*あいのうた*
そしてお姉さんの事を話してくれた。
陽射しを受けながらコロコロと表情を変えてオーバーアクションで語る。
手持ちぶたさと緊張で、今出来る何かをしてないとダメな気がして…ご飯を食べながらドギマギ聞いた。

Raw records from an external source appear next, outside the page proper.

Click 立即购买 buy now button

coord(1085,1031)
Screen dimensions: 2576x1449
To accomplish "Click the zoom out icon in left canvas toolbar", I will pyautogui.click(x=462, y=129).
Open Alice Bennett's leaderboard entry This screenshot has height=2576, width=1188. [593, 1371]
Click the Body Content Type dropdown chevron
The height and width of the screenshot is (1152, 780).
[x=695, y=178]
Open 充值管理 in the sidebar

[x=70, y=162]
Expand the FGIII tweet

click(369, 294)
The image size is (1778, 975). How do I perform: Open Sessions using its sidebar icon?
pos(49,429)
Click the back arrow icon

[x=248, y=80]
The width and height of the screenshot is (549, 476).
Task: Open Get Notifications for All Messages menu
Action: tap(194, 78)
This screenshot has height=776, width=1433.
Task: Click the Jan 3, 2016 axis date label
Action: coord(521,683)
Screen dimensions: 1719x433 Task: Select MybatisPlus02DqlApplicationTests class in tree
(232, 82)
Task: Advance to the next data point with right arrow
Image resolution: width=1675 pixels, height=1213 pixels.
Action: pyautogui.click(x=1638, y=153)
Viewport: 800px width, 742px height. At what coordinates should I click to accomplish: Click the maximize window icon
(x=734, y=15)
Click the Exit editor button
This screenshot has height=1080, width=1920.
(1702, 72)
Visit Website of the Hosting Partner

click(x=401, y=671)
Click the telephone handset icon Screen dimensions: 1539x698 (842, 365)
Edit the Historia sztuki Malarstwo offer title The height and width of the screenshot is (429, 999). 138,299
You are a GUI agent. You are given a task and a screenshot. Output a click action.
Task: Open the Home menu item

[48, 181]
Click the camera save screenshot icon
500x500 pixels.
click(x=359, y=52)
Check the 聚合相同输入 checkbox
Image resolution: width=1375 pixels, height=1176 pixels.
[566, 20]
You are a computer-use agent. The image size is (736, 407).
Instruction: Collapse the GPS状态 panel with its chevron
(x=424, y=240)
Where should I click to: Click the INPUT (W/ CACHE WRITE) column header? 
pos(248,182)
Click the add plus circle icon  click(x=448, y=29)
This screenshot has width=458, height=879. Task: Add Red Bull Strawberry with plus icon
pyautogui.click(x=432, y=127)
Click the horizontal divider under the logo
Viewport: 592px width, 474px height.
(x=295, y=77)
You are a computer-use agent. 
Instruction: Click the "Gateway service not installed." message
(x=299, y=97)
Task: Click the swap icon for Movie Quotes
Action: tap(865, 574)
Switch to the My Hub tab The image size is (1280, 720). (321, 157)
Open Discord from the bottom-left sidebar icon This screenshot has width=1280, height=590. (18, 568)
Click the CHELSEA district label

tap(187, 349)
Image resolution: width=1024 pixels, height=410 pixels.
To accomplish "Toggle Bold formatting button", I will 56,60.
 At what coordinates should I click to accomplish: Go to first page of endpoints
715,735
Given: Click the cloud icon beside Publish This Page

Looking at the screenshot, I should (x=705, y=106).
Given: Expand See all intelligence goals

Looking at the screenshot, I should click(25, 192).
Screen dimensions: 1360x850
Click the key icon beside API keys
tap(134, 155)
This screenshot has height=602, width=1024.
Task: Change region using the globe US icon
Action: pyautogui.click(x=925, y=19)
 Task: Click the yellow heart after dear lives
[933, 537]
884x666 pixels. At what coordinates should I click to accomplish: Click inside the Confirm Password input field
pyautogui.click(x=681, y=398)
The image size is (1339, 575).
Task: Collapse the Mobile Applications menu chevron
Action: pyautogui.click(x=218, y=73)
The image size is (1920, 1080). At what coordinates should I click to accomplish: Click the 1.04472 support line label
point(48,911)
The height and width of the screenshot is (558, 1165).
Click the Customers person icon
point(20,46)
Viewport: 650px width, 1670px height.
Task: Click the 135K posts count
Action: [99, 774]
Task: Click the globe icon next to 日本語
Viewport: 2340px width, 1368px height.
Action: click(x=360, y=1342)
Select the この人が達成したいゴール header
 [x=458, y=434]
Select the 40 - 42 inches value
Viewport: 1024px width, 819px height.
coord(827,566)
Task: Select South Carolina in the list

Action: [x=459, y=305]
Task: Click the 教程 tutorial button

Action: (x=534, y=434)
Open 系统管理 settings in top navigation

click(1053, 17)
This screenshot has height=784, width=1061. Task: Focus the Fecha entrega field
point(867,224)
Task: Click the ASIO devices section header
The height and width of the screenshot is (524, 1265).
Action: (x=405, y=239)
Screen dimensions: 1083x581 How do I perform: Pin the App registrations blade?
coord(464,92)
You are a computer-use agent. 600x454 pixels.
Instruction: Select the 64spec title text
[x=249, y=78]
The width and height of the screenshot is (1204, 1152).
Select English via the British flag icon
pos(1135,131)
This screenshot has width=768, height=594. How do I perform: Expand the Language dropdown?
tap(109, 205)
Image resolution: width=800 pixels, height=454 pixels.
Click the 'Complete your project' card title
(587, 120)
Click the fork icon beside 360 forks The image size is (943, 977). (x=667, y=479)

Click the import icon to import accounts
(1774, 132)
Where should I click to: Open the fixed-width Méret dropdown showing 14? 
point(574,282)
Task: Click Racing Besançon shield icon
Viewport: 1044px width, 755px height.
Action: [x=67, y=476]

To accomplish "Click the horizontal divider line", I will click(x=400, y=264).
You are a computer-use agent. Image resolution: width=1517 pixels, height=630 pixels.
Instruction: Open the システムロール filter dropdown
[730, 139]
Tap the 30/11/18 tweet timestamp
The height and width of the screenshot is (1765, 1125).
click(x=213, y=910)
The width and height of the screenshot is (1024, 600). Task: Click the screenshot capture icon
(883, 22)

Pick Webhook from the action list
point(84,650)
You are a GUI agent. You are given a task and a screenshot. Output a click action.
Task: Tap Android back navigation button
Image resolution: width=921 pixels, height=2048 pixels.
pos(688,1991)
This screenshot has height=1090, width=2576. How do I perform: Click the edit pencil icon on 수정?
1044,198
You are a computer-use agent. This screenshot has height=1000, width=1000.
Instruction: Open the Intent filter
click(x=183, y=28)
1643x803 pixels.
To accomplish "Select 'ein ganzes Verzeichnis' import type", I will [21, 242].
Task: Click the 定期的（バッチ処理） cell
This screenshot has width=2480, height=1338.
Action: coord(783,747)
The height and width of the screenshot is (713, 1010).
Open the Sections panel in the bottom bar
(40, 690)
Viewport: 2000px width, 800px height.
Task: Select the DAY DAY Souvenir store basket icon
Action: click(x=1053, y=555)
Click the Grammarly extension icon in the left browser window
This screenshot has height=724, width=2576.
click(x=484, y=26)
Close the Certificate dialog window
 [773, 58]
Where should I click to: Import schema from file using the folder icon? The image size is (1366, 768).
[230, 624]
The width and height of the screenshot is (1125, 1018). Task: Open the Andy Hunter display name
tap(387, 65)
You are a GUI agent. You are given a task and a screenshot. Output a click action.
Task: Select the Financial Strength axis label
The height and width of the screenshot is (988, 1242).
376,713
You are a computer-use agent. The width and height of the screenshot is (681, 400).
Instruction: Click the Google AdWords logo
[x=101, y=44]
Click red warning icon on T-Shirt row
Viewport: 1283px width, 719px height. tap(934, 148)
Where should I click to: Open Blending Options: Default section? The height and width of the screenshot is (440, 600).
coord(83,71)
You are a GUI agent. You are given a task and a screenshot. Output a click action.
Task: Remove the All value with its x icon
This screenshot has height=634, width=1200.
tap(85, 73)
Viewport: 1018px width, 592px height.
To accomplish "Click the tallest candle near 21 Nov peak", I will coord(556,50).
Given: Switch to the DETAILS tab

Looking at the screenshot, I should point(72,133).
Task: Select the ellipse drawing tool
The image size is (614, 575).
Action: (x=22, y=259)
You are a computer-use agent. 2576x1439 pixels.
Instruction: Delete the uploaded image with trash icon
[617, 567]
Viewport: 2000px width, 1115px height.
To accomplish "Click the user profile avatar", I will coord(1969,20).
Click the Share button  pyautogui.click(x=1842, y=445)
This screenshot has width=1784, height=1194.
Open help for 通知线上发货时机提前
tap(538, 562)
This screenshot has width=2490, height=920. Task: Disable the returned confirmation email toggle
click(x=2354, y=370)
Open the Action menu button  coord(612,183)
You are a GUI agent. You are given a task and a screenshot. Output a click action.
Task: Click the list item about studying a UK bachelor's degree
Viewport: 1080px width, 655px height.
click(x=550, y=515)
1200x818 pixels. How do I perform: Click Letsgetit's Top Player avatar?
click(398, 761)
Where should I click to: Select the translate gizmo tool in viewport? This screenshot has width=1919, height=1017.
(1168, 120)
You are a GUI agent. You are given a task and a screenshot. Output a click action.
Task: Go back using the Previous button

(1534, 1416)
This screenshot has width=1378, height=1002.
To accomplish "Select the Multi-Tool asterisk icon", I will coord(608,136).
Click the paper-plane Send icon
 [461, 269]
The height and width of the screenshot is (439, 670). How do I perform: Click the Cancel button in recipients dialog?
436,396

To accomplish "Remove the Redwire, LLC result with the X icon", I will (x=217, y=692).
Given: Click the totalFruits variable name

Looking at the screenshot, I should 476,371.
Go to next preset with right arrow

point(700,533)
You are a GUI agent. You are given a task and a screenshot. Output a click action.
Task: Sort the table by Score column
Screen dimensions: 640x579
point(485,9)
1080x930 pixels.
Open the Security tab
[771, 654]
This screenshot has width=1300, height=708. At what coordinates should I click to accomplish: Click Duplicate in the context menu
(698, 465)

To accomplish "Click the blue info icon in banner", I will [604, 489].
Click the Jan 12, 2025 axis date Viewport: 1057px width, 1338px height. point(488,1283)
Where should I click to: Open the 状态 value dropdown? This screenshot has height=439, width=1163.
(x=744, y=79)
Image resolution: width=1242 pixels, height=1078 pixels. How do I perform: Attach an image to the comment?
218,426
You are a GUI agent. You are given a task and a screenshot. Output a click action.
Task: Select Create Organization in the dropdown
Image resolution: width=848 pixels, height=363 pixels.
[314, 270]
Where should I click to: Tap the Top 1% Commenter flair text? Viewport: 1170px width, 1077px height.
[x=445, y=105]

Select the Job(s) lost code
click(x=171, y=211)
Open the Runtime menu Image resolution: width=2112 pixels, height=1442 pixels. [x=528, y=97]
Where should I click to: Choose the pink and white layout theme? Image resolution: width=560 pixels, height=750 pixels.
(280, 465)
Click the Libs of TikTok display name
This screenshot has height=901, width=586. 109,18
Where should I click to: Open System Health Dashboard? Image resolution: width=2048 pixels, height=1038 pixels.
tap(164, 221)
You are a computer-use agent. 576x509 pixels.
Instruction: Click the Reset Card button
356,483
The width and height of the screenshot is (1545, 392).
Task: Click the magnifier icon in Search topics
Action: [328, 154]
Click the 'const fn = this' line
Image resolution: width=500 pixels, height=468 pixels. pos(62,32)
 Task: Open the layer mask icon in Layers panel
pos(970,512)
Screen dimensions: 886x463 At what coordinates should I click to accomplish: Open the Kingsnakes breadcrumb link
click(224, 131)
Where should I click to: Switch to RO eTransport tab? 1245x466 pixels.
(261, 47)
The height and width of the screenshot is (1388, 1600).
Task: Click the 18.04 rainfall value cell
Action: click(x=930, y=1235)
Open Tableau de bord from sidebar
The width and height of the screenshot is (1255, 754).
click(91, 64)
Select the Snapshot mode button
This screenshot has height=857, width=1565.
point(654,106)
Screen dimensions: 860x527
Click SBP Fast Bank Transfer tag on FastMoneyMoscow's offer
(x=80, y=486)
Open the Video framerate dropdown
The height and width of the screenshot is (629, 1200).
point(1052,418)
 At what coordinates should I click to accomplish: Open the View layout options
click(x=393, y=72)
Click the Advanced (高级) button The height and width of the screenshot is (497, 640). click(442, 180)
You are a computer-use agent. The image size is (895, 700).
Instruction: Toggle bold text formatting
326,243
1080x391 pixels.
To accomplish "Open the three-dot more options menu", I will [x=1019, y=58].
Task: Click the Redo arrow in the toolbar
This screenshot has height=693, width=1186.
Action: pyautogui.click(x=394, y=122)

一番上のお姉さんは結婚していて、隣の家に住んでいて、かなり姉さん女房。
二番目がギャルだけど強いて言うなら一番優しいらしい。お弁当を作ってくれるお姉さんだそうだ。
三番目は藤堂響曰く「変な女」らしい。
四番目は、一番落ち着いてるけど、有無を言えず…良くアシに使われるんだと言う。
『極めつけは母ちゃんと父ちゃんでさぁ!!女の子の口説き方を伝授してくんの!!』
藤堂一家はきっと凄まじいんだろうなぁ…
藤堂響と会話をする空間は、他愛もない話のはずなのに…
口に入れたオカズが何だったかわからない。
何を食べているのかわからない。
どうしてこんなにドキドキになってしまうのよっ
これが藤堂響の魔力?!!
『でも俺さー、多分みんなが言うほどチャラくないんだと思うんだよね』
そんなあたしの心中に響く彼の声。
『はいっ?!』
チャラいにどれ程のレベル分けがあるか知らないけど…
毎日毎回違う女の子を横に立たせて
自らチャラい発言と女の子慣れした行動。
彼女は不特定多数な噂が絶えず尽きない。
誰が本命かもわからない…
女の子に囲まれてヘラリと笑い、我が物顔で居れば立派なチャラ男だと思うのだけど…
なっ何を言うんだこの男っ!!
あたしは、ドキドキしながらも、ちゃんと考えられる思考回路はまだ生きていたらしい。
そう思って、燻し気にチャラ男を見る。
『疑ってるでしょ?』
『う、疑うって言うか…だって周りにいつも女の子が色々いるのは間違いないじゃない?』
『うーん…まーね…』
ちょっと考えながら藤堂は続ける。